I want my husband to be able to use his time efficiently, too. He does not have the preparation time that I do, so I decided to lend him a hand. He has expressed curiosity about his German ancestor Catharina Woermann, and I looked at our database to see what information we still need about her. I put together what I thought looked like a days’ worth of work. He looked at it, and then to my surprise, he said he had already collected most of the information I thought he needed.
Sure enough, he pulled out a large file folder stuffed full of primary sources on Catharina Woermann’s family including baptism records, marriage records, and death certificates. I have spent all week analyzing them and doing the data input. Turns out, he views Catharina as one of those “brick wall” people because he knows nothing about her origins in Hanover.

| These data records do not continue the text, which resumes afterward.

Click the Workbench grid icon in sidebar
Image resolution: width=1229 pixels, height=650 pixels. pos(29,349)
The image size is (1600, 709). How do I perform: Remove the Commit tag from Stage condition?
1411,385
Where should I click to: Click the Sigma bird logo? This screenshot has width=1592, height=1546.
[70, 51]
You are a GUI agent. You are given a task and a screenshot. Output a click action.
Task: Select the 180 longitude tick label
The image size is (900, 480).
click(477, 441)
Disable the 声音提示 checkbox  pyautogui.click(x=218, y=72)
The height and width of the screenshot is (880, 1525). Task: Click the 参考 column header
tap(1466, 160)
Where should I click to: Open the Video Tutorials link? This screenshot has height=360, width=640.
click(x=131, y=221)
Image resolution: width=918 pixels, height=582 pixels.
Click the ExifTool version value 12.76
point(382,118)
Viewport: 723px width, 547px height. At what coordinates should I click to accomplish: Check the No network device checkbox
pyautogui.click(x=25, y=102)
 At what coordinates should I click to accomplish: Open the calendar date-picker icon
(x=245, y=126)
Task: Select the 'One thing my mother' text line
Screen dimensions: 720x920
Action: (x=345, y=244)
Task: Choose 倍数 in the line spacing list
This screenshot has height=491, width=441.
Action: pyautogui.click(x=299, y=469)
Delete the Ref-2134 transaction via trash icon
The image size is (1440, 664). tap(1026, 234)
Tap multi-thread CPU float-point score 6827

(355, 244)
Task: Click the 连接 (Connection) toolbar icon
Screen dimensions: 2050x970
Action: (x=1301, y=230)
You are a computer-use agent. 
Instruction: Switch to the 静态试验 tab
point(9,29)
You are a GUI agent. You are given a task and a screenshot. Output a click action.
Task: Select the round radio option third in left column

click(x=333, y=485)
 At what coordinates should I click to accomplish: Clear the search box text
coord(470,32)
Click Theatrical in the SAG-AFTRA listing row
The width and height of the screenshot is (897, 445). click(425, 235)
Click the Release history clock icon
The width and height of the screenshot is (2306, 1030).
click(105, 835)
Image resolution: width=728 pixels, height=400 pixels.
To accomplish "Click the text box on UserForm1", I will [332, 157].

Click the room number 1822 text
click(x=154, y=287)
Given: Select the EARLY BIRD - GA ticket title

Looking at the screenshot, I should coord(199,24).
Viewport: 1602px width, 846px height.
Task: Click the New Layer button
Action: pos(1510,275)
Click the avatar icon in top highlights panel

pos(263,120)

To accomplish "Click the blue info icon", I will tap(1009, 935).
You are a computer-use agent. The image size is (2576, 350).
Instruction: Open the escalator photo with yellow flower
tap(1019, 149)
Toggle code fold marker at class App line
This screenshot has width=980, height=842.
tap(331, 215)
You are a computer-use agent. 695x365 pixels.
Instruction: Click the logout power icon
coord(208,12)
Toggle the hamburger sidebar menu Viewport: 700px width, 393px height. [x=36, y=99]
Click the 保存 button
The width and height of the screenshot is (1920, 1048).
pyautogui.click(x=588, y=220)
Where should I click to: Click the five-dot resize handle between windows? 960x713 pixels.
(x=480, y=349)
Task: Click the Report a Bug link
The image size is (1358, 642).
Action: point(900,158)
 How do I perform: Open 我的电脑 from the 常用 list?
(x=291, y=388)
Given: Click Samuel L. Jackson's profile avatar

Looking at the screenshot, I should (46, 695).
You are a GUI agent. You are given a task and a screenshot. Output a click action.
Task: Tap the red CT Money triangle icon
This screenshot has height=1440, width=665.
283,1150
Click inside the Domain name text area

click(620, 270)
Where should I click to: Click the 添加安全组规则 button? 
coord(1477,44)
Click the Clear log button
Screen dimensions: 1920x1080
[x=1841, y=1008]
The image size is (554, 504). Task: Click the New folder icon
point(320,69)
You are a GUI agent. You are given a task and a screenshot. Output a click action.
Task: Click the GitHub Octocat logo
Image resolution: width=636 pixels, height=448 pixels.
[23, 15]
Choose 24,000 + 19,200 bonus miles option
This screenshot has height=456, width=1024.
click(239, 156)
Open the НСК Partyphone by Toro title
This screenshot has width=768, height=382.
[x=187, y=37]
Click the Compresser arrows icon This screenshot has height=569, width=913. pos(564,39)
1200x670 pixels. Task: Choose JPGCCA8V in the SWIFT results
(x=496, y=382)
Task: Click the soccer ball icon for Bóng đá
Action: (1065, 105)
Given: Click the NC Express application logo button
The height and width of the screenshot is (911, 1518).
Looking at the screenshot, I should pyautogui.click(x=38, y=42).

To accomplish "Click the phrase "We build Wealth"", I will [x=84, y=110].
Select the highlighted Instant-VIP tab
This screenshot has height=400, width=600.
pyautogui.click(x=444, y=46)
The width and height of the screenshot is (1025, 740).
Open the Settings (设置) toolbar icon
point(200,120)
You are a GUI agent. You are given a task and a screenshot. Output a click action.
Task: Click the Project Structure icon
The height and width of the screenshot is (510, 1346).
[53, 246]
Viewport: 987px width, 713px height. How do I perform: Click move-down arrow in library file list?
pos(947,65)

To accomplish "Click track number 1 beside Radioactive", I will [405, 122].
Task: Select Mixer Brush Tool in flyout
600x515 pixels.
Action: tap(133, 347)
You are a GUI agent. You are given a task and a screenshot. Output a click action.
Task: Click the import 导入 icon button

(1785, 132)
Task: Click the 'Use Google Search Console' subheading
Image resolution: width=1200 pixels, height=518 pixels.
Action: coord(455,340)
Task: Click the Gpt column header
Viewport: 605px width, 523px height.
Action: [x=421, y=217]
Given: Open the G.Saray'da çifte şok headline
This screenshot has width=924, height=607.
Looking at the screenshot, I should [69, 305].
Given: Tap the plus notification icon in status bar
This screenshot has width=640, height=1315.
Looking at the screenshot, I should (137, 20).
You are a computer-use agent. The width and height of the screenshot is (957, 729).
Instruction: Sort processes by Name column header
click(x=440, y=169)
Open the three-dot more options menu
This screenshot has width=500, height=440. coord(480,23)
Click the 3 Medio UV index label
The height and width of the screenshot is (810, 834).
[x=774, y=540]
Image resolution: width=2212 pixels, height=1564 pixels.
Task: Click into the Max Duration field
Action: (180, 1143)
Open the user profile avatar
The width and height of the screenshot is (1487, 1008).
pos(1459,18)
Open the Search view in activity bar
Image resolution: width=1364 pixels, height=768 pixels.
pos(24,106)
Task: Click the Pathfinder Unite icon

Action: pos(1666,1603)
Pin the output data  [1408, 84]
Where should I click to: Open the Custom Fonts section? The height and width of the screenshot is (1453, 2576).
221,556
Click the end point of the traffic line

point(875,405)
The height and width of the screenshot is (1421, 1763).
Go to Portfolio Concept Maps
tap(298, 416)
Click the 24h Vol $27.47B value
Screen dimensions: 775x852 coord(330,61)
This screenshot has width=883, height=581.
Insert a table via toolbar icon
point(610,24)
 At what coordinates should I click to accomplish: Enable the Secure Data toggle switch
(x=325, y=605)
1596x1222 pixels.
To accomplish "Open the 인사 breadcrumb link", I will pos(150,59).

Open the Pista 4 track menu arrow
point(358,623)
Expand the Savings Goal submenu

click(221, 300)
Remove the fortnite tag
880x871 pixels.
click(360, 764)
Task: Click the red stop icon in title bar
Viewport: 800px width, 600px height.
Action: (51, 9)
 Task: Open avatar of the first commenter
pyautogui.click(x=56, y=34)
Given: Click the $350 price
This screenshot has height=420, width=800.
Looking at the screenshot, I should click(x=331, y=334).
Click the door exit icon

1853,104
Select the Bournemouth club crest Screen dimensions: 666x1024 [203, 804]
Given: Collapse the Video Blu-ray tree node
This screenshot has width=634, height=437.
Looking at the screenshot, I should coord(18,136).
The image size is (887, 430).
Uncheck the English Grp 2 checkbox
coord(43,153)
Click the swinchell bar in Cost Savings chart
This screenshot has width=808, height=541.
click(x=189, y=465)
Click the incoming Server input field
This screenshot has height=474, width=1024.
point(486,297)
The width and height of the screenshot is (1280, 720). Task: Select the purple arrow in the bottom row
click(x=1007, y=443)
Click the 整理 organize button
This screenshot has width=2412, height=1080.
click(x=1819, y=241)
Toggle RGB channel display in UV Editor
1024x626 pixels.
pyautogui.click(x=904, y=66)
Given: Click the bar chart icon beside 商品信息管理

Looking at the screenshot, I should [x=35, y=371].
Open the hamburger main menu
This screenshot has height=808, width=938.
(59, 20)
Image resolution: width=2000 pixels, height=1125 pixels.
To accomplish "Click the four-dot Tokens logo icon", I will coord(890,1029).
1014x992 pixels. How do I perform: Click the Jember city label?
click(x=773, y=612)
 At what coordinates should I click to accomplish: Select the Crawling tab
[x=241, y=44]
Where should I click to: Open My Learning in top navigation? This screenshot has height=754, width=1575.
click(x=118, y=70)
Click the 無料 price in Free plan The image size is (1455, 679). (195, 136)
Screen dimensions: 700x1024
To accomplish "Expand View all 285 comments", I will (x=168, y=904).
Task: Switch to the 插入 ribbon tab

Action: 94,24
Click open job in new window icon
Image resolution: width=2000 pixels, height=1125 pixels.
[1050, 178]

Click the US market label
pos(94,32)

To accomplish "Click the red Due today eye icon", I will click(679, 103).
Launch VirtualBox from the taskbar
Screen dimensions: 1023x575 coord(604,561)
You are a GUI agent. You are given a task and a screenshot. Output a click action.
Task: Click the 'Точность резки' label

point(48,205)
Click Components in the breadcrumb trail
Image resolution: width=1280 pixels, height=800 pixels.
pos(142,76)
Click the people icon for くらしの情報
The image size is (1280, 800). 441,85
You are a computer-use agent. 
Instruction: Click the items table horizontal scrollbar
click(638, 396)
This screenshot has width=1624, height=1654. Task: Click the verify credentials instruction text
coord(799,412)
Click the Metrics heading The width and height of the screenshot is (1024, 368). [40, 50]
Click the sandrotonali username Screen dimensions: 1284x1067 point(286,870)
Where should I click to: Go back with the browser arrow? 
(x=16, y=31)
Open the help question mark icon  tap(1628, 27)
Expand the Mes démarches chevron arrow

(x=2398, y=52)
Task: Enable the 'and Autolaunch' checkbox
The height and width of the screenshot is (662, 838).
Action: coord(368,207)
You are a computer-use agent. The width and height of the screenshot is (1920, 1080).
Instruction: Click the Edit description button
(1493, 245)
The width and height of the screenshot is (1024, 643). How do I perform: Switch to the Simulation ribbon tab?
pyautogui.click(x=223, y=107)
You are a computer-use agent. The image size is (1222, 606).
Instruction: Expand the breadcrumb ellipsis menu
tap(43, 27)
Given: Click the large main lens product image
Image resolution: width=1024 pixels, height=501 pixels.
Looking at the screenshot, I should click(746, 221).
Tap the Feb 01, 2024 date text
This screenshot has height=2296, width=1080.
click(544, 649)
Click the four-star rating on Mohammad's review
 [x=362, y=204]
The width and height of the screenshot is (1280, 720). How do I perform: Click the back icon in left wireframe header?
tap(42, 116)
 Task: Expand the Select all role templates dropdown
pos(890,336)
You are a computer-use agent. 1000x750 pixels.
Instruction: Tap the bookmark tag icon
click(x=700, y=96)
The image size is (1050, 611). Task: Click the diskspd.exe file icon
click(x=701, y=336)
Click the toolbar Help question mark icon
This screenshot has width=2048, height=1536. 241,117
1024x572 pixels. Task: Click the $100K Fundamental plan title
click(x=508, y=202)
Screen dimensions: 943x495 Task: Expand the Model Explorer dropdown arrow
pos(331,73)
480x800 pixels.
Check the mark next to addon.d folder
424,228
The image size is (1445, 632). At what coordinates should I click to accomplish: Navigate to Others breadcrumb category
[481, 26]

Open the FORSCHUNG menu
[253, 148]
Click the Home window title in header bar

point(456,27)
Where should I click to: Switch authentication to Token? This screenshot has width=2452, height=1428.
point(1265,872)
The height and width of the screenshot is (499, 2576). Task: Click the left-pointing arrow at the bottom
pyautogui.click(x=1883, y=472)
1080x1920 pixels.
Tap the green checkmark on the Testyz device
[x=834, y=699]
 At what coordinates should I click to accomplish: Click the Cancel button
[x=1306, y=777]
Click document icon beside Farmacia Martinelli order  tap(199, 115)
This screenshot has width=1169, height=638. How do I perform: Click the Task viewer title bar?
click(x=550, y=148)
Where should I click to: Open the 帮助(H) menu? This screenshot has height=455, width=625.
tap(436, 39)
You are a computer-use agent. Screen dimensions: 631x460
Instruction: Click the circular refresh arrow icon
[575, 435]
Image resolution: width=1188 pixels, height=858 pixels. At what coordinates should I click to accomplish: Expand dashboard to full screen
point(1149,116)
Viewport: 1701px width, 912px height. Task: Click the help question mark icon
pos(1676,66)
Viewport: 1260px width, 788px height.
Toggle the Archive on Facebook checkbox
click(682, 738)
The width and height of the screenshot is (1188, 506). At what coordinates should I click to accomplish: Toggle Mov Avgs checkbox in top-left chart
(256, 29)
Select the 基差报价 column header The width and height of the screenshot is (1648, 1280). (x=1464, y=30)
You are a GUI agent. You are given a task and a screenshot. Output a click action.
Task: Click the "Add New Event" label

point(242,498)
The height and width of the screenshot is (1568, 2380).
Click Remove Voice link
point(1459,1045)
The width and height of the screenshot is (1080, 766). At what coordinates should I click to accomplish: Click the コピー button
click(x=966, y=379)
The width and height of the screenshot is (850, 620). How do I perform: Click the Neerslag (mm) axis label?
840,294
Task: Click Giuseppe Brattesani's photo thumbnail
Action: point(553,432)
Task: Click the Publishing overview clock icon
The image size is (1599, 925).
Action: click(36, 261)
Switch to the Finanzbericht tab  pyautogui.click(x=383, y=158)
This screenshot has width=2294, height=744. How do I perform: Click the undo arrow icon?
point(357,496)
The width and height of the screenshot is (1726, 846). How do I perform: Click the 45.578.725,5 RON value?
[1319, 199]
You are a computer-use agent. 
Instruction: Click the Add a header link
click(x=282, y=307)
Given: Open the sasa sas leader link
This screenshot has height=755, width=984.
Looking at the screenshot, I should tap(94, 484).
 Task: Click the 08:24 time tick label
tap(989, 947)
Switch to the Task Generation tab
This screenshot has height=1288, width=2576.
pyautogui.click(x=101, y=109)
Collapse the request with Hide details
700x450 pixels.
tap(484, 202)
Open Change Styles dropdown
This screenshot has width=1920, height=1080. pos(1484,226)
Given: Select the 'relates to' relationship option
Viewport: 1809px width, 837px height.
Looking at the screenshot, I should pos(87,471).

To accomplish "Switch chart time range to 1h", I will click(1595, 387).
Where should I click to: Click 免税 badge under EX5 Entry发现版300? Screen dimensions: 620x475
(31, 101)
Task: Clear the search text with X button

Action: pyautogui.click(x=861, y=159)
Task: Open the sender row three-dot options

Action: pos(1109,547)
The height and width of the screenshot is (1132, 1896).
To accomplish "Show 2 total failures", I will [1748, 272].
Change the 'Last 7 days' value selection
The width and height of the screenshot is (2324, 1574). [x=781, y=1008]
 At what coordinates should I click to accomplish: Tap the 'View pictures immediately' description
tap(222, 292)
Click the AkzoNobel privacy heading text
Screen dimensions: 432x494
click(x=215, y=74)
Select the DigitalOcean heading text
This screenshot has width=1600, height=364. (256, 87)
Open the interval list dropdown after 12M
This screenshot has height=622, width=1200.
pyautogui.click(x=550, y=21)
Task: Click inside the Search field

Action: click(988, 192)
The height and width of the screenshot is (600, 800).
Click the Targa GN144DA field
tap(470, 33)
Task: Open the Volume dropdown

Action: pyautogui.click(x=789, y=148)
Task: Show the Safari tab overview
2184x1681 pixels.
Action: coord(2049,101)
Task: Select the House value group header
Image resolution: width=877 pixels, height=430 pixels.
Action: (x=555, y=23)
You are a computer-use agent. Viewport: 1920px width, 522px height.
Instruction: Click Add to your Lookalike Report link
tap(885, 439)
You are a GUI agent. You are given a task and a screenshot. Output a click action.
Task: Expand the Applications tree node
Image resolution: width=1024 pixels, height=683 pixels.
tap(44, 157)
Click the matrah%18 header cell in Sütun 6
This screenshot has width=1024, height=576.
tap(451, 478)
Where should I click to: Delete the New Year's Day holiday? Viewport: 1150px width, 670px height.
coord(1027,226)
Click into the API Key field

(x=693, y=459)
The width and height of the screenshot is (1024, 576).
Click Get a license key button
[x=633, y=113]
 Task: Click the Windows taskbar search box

Now, how can I help him with this? I did determine that he needs a few more American documents, and he could look for those in Salt Lake. A death record for Catharina. Additional information on her daughters, Elizabeth and Anna. I am preparing a list.
Beyond that, Catharina’s St. Louis marriage record gives us the name of her father, Gerhard. My husband has no information about him or any of his other children in either the U.S. or Hanover. It seems like a vague place to start, but one of the papers in the folder did mention the name of a Hanover village. With a name and a place, he might be able to pick up this line and move ahead a bit with his research. At least he is ready now.